8:00 am. Ya habían pasado 24 horas desde que había salido de mi casa, 24 horas en este viaje, sí, viaje, porque se sintió como cuando tomas un vuelo a otro país; pero después de haber recibido tantos golpes en tantas horas vendría el momento cumbre de esta aventura.

A lo lejos vi que personas corrían desde la estación hacia sus carros. Yo solo escuché “Ya abrió” y acto seguido prendí mi carro, aunque ya el de adelante me sacaba varios metros de distancia. En una pequeña avenida, los primeros 20 carros de la cola manejamos a 80 km/h. Fue en ese momento cuando vi que el guardia me decía “Avance” con la mano que entendí era la victoria. Una muy triste victoria, porque lo normal no es tener que pasar todo un día haciendo una fila, pero bueno, victoria al fin. Lo que más me alegró es que de esos 20 vehículos que pasaron se encontraba mi tía y mi papá. Fue una victoria familiar.  

Foto: Oscar Morales

Ya en la estación recordé todo como si se tratara de una película, no se había acabado y faltaban cosas contar, pero ya estaba ahí. Cuando me preguntaron cuántos litros quería les dije “Hasta que pare”. Ya no me importaba el precio, solo me importaba irme con el tanque lleno. 

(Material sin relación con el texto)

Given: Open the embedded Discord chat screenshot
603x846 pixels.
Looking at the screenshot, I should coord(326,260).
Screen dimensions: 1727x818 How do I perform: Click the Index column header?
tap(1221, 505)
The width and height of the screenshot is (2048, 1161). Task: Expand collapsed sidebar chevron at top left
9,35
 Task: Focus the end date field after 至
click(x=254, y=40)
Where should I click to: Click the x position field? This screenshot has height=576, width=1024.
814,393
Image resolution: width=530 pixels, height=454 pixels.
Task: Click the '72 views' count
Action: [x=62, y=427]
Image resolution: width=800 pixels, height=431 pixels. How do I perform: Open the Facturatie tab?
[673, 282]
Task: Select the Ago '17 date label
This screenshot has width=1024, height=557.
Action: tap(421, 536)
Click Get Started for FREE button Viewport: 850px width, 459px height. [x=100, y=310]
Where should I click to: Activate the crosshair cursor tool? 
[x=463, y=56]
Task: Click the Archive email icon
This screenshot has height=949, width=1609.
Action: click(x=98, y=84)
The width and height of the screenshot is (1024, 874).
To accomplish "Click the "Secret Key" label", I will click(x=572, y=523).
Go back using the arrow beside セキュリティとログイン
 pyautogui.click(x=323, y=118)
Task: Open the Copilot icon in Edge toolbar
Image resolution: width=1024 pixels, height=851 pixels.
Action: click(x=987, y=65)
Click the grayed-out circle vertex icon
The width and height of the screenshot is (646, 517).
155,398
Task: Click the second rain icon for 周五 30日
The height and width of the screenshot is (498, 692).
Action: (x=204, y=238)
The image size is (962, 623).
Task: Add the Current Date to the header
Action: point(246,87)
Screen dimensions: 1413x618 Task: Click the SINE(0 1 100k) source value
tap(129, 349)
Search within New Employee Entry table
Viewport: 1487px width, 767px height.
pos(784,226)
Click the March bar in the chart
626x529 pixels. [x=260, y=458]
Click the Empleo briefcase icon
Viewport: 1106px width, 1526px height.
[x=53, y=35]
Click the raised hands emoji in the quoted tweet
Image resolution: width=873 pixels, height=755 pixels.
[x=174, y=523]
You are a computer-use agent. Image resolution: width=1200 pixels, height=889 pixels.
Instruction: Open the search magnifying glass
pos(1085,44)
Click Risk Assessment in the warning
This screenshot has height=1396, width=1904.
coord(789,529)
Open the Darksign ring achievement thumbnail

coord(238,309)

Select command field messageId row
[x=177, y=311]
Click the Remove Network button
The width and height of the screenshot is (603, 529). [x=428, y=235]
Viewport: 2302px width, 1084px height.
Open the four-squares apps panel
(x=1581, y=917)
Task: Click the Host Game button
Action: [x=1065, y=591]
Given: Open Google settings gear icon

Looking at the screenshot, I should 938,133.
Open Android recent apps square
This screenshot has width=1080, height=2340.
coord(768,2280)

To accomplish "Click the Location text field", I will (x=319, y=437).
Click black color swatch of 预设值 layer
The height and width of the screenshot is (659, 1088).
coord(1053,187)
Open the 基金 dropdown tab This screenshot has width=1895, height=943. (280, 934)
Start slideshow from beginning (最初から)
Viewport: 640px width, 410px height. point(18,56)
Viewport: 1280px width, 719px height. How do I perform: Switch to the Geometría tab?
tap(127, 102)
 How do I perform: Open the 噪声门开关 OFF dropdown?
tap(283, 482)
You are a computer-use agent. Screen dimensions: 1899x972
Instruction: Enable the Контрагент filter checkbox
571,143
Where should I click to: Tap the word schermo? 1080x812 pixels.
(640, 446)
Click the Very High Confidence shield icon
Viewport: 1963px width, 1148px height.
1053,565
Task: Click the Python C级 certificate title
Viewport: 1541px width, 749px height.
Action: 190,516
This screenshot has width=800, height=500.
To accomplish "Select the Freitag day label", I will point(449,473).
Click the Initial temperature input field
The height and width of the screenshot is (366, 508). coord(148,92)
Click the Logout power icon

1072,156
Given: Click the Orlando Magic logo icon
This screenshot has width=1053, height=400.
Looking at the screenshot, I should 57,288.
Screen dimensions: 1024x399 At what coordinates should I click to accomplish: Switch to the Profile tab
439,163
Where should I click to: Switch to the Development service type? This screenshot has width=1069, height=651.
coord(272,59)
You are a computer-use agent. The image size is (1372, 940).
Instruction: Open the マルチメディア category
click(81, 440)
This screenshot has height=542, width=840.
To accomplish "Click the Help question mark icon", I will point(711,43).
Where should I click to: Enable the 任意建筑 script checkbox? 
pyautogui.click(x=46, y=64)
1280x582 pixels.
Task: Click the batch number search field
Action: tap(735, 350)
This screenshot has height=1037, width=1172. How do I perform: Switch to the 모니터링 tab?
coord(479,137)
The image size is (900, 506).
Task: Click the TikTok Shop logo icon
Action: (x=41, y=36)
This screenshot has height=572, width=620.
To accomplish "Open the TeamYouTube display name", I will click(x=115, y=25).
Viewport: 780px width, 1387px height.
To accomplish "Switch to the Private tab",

En ese momento me di cuenta de que nadie está preparado para esto, para este nuevo sistema. Los bomberos no tenían equipos para cobrar, los dueños no sabían cómo actuar y los funcionarios militares eran los mismos de siempre, los que uno solía ver durante aquellas protestas antigubernamentales de 2014 y 2017.

Foto: Oscar Morales

No importó la placa, no importó estar registrado en ningún sistema, lo único importante en realidad es que tengas los dólares para pagar. Todo lo que anunciaron era una mentira, ya sabía yo, pues hemos pasado 20 años viviendo en medio de mentiras y corrupción. 

Ya más adelante, mientras esperaba a que mi papá surtiera gasolina, comenzó una última pelea. Los motorizados discutían con otras personas de la fila porque denunciaban que Nicolás Maduro había dicho que el combustible era subsidiado. Eran reclamos muy agresivos, agitaban las manos. Yo solo quería que mi papá terminara de surtir para irnos y listo, estaba muy cansado física y mentalmente. 

Nos fuimos por caminos diferentes pero sentíamos la conexión de habernos ayudado para lograr nuestro objetivo, porque el régimen no lo haría por nosotros. Humillante es la palabra con la que comencé este escrito, pero creo que no podemos quedarnos así. Golpe es una palabra que utilicé para describir los momentos más duros que me tocó vivir en toda esta travesía, y lo hice porque nadie asume sus responsabilidades y denuncian que siempre reciben “actos terroristas y golpes de Estado”. Después de todo esto, después de todo lo que hemos vivido, lo único que siento es que el golpe más fuerte durante estos 20 años ha sido el que ellos nos han dado a los venezolanos.